Diğer hükümetler okulları ve üniversiteleri kapatıp seyahatleri kısıtlarken, size anlatılan şeyin “Mutlu Yıllar” şarkısını söylerken ellerinizi yıkamanız ve herhangi bir belirti gösterirseniz evde kalmanız olması, yaklaşan bir felaket gibi görünen şeyi engellemek konusunda çok yetersiz, çok anlamsız geliyor. Kuşkusuz, Dünya Sağlık Örgütü bu salgının üstesinden gelmek için her bir farklı ülkeden parçalı ve çok çeşitli tepkilerin aksine bir çeşit küresel çabayı koordine ediyordur?
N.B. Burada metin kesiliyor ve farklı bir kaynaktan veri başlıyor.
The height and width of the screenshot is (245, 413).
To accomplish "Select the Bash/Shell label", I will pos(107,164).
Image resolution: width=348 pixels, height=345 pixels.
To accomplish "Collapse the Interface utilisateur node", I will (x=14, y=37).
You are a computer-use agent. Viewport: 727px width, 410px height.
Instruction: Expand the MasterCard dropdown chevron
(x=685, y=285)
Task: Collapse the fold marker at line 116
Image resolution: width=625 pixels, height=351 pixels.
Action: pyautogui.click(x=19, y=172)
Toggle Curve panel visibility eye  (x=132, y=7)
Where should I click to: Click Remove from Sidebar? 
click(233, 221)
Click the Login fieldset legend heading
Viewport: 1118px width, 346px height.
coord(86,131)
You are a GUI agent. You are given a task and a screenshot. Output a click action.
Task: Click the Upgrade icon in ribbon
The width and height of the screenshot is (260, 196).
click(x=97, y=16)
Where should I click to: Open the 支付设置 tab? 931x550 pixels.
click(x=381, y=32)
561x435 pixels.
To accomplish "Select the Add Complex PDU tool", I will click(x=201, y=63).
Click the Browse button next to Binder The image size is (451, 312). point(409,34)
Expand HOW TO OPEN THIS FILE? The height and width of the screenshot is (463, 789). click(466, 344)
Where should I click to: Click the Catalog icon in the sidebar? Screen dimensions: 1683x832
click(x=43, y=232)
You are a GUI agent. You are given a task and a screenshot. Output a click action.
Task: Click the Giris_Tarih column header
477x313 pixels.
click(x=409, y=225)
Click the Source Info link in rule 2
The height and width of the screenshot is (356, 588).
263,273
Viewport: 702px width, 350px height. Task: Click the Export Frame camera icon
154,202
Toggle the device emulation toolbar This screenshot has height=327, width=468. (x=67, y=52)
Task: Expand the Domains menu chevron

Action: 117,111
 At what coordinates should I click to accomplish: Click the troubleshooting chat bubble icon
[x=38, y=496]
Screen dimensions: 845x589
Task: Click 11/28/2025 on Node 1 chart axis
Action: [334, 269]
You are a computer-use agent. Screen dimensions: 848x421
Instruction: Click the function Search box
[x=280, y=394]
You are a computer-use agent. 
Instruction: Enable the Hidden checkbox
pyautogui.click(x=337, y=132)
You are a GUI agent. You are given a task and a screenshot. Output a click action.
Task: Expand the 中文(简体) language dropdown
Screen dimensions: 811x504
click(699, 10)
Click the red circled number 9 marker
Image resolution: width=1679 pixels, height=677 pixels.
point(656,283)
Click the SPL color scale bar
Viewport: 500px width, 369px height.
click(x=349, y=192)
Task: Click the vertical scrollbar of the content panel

Bu virüsün yarattığı tahribatın dünya nüfusuna bir tehlike teşkil etmeye devam etmesi için tek gereken, bir ülkenin yönetim hatası olacaktır.
Farklı ülkeler salgın sarmalının farklı aşamalarıyla karşı karşıya kalırken (hatta kimi etkilenmemeyi başarırken) tüm ülkeler bir olarak hareket etmeli, aynı anda aynı şeyi yaparak değil, koordinasyon ve iletişimle; salgının ileri safhalarını yaşayan ülkelerin, vakaları hala iki ya da üç basamaklı sayılarla sayan ülkelere vereceği derslerle. Ülkeler arasında tek taraflı veya küçük grup iletişimleri gerçekleşiyor gibi görünüyor ancak bu yeterli değil.
İklim krizi söz konusu olduğunda da benzer bir yaklaşım gerekiyor. Nisan 2016'da imzalanan Paris Anlaşması'nın inanılmaz başarısı, bizi iklim felaketinin korkunç hayaletine eşgüdümlü bir küresel yaklaşıma çok yaklaştırdı. Donald Trump ve Jair Bolsonaro'nun dünya sahnesine çıkması yardımcı olmadı: Hükümetlerin kesin felaketlerden kaçınmak için birlikte çalışması, birbirleriyle konuşması ve birbirlerinden öğrenmesi gerekiyor.